National Task Force Against Covid-19 chief implementer, Secretary Carlito Galvez Jr., said negotiations are underway for the procurement of at least 10 million more doses of Sputnik Light.
“We are confident that these talks would yield positive results as we diversify our vaccine portfolio and scale up our vaccine throughput and achieve herd immunity by the first quarter of 2022,” Galvez said in an interview. “We are very happy that we will be renegotiating again for Sputnik Light.”
He said the government would allocate the first batch of the one-shot Sputnik Light vaccine to the Bangsamoro Autonomous Region in Muslim Mindanao, which has the lowest vaccination rate among the 17 regions, with about 320,000 fully inoculated out of the 2.9 million target population.
“Let’s give these to those who have yet to get) protection. I believe it is more useful na to use these) as first dose so we can at least protect right away the first 5,000,” Galvez said in Filipino.
He said the latest delivery of 2.8 million doses of Sputnik V completes the government’s procurement contract with the Russian Direct Investment Fund for the supply of 10 million doses.
“The completion of this contract is a testament to the robust relationship between our countries. Moreover, it demonstrates Russia’s strong commitment to helping provide greater vaccine accessibility to all nations, including the Philippines,” Galvez said. “We will be able to protect five million more Filipinos from the fatal effect of the Covid-19 virus and continue to bring down our active caseload and save more lives.”

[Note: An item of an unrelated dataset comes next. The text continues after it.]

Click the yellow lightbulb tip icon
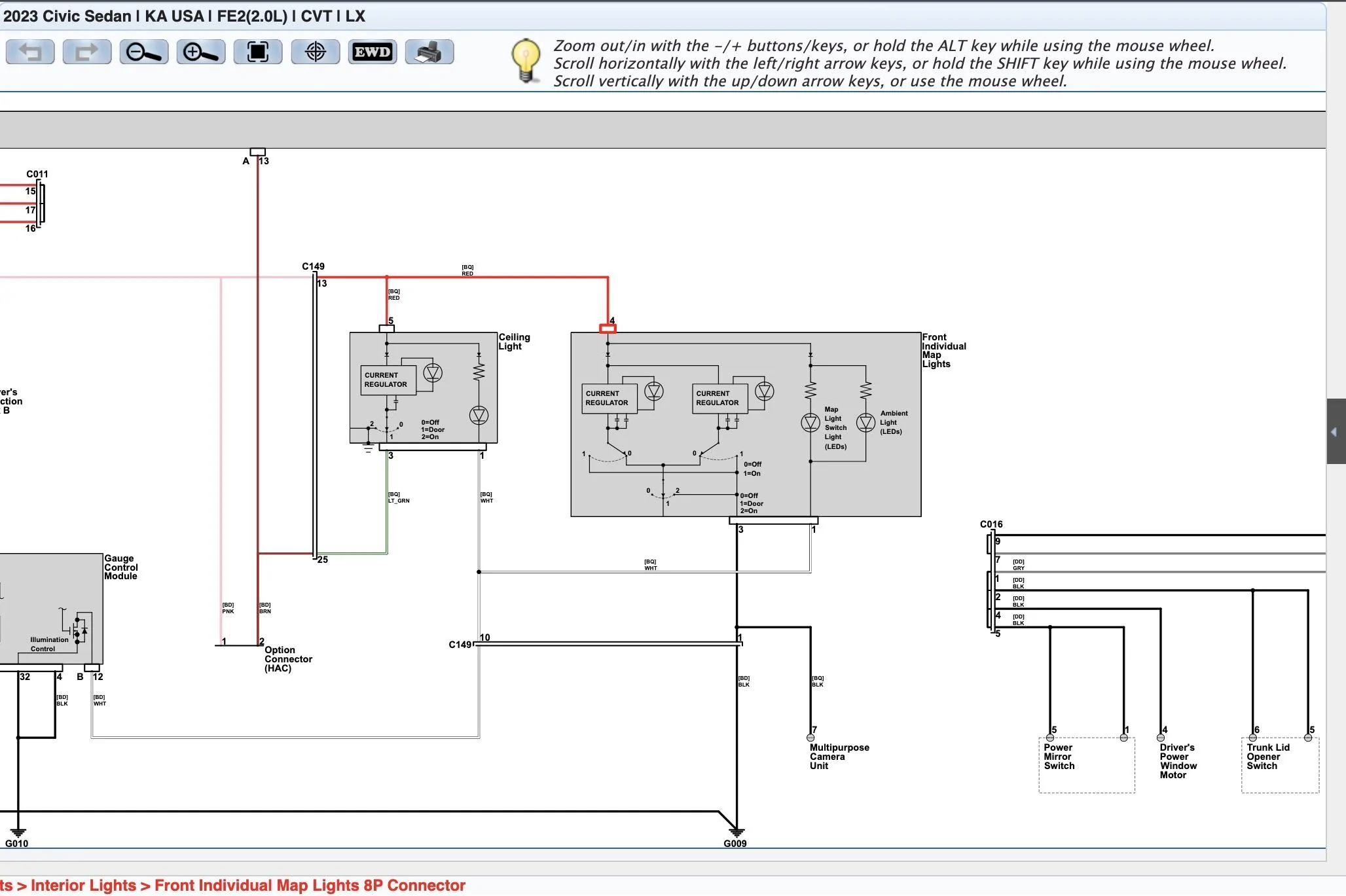This screenshot has width=1346, height=896. (x=526, y=60)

Department of Health (DOH) Secretary Francisco Duque III said the Sputnik Light vaccine may be more effective as a booster shot.

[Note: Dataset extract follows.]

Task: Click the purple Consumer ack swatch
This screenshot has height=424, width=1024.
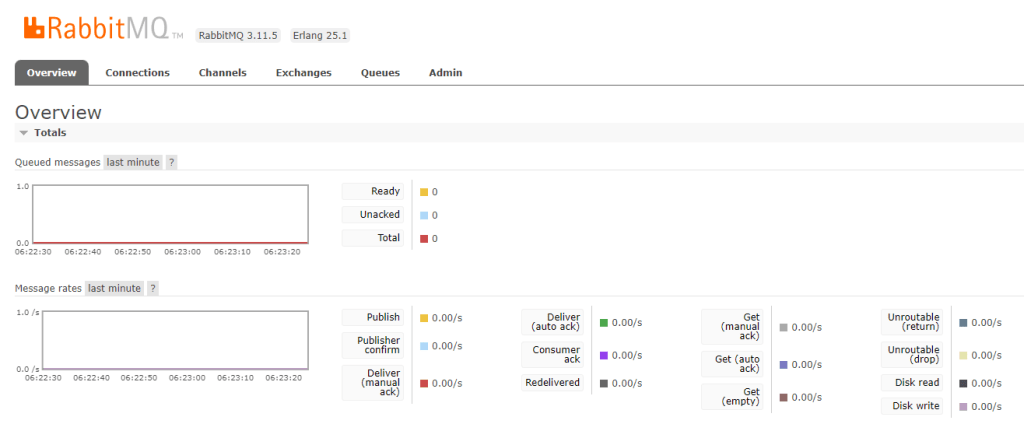Action: pos(604,355)
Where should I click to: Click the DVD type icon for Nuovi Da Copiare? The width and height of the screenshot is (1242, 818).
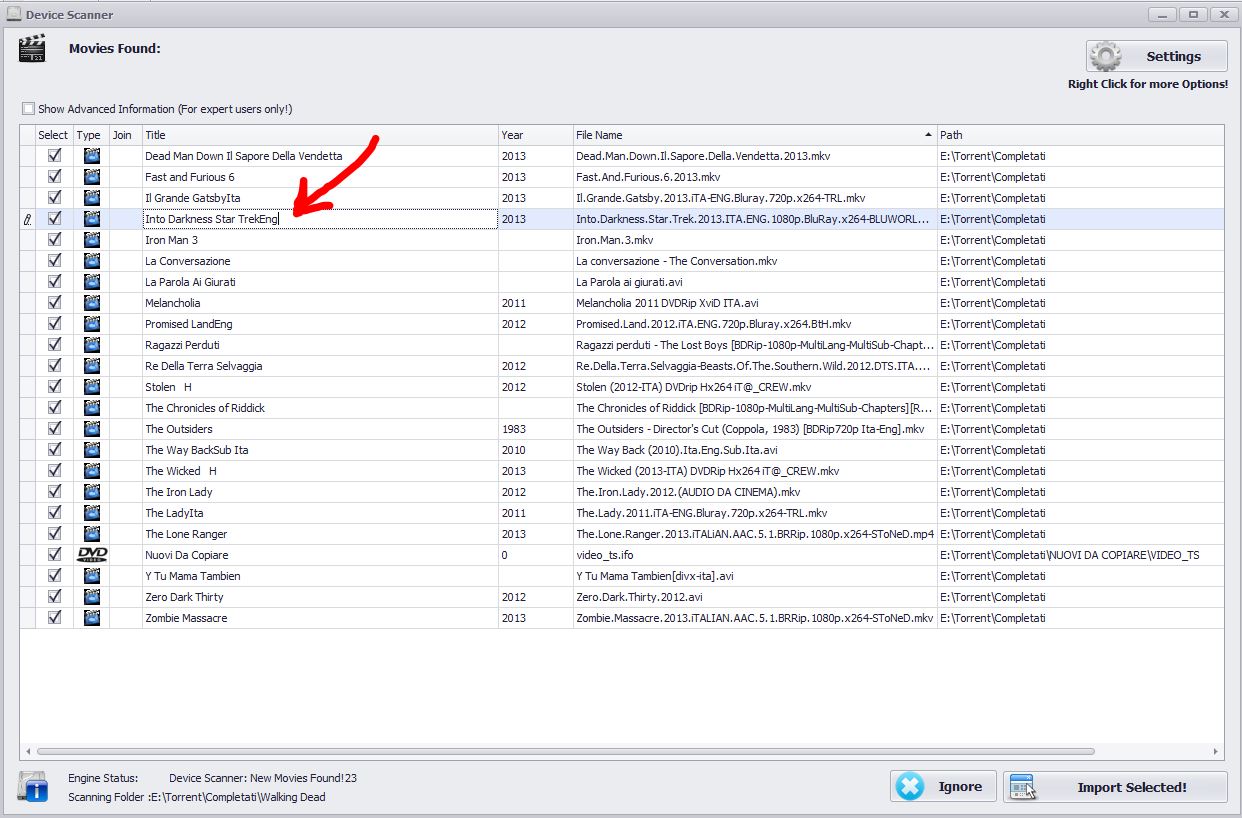pos(92,555)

“The Sputnik Light may be better used for booster shots. It gives longer protection of about eight months beyond,” Duque said in another interview. “We’re going to have our vaccine expert panel review the documents.”
Galvez echoed Duque’s statements, saying the Sputnik Light could boost the primary doses that are adenoviral vector-based vaccines, such as AstraZeneca and the similar single-dose Janssen.

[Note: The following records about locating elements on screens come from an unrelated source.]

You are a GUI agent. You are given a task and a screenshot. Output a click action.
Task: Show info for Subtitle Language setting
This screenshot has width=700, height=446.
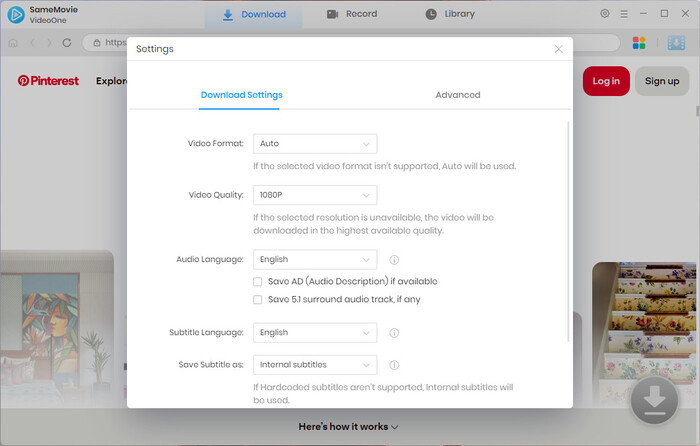click(x=394, y=333)
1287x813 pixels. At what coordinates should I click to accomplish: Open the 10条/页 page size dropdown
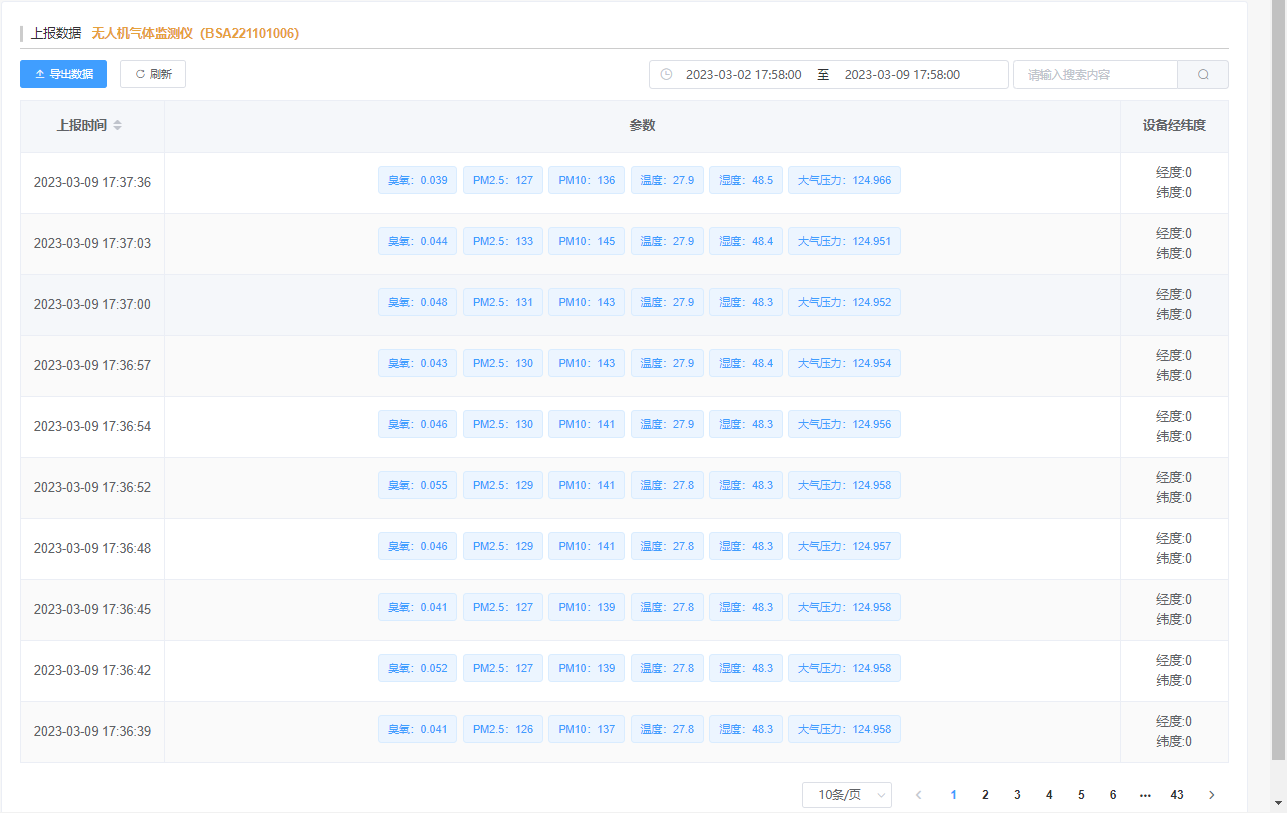(x=846, y=795)
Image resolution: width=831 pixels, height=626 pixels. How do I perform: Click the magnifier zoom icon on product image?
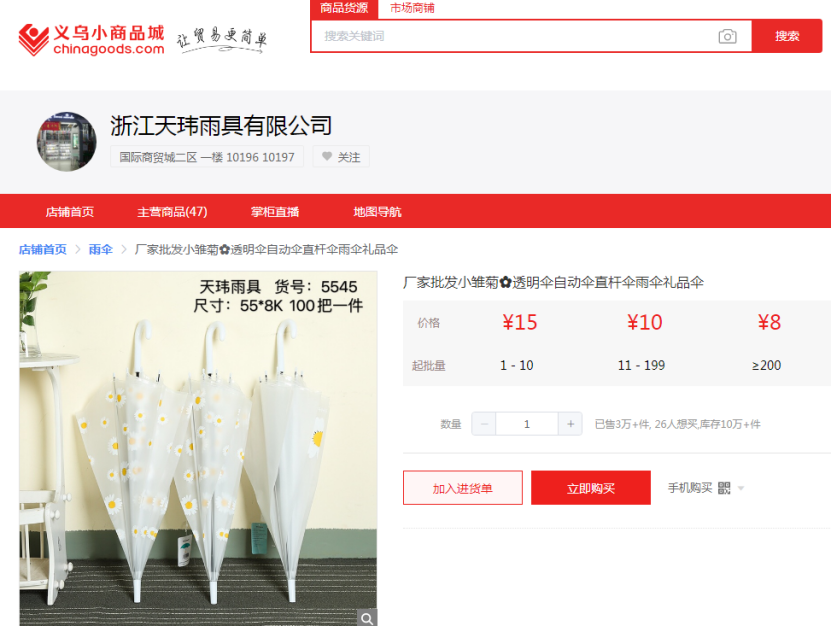point(367,618)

“There are many scholars in Jordan saying the Sputnik Light is good. And also, this fits with our heterologous or mix and match of boosters,” he said.
The Food and Drug Administration amended the emergency use authorization of the following vaccine brands to include an additional shot – Pfizer, AstraZeneca, Sinovac, and Sputnik Light.
The Sputnik Light could be administered as a booster shot or additional dose regardless of the vaccine brand of the first two shots.
Russian Ambassador to the Philippines Marat Pavlov, DOH Undersecretary Ma. Carolina Vidal-Taiño, DOH Director Ariel Valencia, and Philippine Archipelago International Trading Corp. chair Benito Yap Aw and president Olivia Limpe Aw joined Duque and Galvez.